Chinese art is actually positioned in this intersection due to the tremendous impact of Western art over the last century when everyone paid attention to it but the Chinese tradition is in the blood so it is between two cultures and that causes a dilemma and there is no experience of how to use our own culture to express ourselves. How to reuse ancient wisdom and knowledge which we lack experience in? The relationship between traditional and modern, Eastern and Western is not clear cut but intermingled, if we look at the Song paintings they are great but it is unclear why, because modern elements in Song paintings resonate. Western masters become masters because they find something outside their culture. This is how I think, no matter old or new, west or east, good art brings you to a new horizon.

A 2008 ink-painting in the Landscript series. Each natural element in the painting is represented by its corresponding Chinese pictograph.

A 2008 ink-painting in the Landscript series. Each natural element in the painting is represented by its corresponding Chinese pictograph.

Prof. Peter McDonald of St Hugh’s College, Oxford, expressed the view that Xu Bing’s art is deeply rooted in a Buddhist tradition: each piece is a koan — a statement that teasingly defies logic. The exhibition’s curator, Shelagh Vainker, agrees his commentary and she thinks that Xu Bing has succeeded in developing his wit into the lingua franca that transcends all barriers of culture and language.

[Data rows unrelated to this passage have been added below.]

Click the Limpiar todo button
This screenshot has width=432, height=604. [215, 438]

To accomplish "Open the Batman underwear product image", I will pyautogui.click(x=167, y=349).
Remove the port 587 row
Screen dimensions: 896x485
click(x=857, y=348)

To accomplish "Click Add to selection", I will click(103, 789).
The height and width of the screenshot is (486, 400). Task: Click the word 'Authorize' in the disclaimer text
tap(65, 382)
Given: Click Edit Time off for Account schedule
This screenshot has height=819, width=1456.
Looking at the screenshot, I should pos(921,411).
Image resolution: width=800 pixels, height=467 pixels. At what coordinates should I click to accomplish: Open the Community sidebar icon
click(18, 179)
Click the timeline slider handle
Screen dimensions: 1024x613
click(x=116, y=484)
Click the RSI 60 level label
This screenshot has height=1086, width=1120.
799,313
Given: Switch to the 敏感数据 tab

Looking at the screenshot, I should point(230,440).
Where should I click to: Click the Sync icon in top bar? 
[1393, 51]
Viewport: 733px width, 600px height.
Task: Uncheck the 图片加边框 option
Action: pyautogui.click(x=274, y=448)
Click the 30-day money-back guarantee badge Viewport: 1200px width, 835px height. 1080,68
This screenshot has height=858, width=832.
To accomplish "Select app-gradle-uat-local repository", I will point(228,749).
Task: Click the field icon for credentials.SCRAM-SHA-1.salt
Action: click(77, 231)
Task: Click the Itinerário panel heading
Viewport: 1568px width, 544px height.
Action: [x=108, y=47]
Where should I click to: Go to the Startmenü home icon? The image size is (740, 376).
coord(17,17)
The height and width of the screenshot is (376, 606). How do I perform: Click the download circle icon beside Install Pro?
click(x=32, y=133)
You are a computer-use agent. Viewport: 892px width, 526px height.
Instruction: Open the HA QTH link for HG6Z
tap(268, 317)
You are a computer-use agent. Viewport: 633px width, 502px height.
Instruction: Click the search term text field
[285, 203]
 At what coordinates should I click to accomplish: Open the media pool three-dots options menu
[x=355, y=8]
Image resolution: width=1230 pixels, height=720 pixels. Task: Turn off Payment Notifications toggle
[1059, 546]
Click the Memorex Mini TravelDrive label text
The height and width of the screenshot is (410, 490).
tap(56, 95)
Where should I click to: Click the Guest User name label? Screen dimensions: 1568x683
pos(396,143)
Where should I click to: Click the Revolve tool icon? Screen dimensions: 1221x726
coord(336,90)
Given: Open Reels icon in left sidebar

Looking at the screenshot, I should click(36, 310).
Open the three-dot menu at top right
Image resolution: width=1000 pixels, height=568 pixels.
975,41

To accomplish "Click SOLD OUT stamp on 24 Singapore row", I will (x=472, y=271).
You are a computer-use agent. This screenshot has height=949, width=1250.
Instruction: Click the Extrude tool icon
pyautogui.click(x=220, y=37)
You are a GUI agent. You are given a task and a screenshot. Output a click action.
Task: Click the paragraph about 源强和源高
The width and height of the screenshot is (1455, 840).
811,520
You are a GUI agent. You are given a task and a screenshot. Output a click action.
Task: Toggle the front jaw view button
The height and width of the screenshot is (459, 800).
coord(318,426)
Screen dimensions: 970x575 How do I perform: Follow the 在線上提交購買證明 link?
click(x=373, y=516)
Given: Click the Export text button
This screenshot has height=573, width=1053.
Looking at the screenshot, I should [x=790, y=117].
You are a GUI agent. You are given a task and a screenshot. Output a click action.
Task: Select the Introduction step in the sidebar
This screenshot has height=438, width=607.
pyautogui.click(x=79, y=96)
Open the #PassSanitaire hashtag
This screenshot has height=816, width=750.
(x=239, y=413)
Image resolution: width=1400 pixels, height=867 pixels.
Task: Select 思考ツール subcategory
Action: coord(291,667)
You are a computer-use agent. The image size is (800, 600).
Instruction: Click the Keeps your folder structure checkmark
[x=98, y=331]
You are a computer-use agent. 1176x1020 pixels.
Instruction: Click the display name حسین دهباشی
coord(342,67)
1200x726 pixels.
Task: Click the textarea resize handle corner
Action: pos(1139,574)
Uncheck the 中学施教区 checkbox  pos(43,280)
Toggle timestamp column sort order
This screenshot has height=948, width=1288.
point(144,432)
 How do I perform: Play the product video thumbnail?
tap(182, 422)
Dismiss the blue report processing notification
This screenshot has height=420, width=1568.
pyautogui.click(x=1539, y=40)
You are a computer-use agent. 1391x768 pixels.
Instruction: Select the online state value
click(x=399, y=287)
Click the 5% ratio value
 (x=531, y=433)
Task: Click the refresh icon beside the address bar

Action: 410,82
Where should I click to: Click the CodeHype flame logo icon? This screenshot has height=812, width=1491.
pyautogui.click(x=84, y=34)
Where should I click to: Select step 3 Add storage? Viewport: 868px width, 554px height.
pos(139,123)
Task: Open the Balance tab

Xu Bing was born in Chongqing in 1955 and grew up in Beijing. In 1990, he left China for America. A long-term resident of New York and a critically acclaimed name in the global art market, Xu in 1999 received a MacArthur Foundation Genius Award, one of the most prestigious cultural prizes in the United States, for “his originality, creativity, and capacity to contribute importantly to society.” Furthermore, in recognition of his contributions to Asian culture, he was awarded the 2003 Fukuoka Asian Culture Prize, and in 2004 was given the first Wales International Visual Art Prize, Artes Mundi. In 2004, Xu Bing, together with 15 other international artists, was featured in Art in America magazine’s “People in Review” column, signifying his status as an innovative and influential trailblazer. In 2008 he returned to Beijing to work as vice-president of the Central Academy of Fine Arts. Thereafter he has become the backbone of CAFA who actively advocates advanced art education and communications.

Xu Bing, Landscript, 2004; Ink on Nepalese paper, 150x300cm

Xu Bing, Landscript, 2004; Ink on Nepalese paper, 150x300cm

As its name indicates, “Landscript” shows a landscape made up out of Chinese characters, a typical setup for Xu Bing. At first glance, one has the impression of a free-hand brushwork painting in the classical Chinese style, but a closer observation reveals that instead of conventional brush-strokes, the elements of the scenery are in fact composed of pictographic Chinese characters carrying connotations such as “mountain,” “cloud,” “rock,” “grass,” or “l(fā)eaf.” Moreover, there is an assortment of faux characters invented by the artist. Together, the “real” and “bogus” scripts merge into a natural vista with a considerable undertow of irony and even mockery: on the surface, the painting might be seen as an epitome of the ancient Chinese aesthetic axiom that painting and calligraphy are just two sides of the same coin. Yet Xu’s approach pushes this idea to the point where the concrete and the abstract begin to overlap in a confusing way. In revealing how writing can be used to convey meaning, but also create distance, he exposes the fragile nature of perception and communication. The pictographic or ideographic nature of some of the more basic Chinese characters may allow their meaning to be guessed even by the uninitiated, but most characters are the result of a long and complex evolution, and by no means easily understood. As Xu puts it, “My work invariably possesses a clue implying an attitude—skeptical of prevailing beliefs. Why do we use characters? Characters are the most basic element of human cultures. To reform characters is to reform the most basic substance of human thinking.” “Landscript” is a concrete manifestation of this approach, both a sweeping survey and culmination of the long-standing Chinese tradition of blending poetry, calligraphy and painting into one.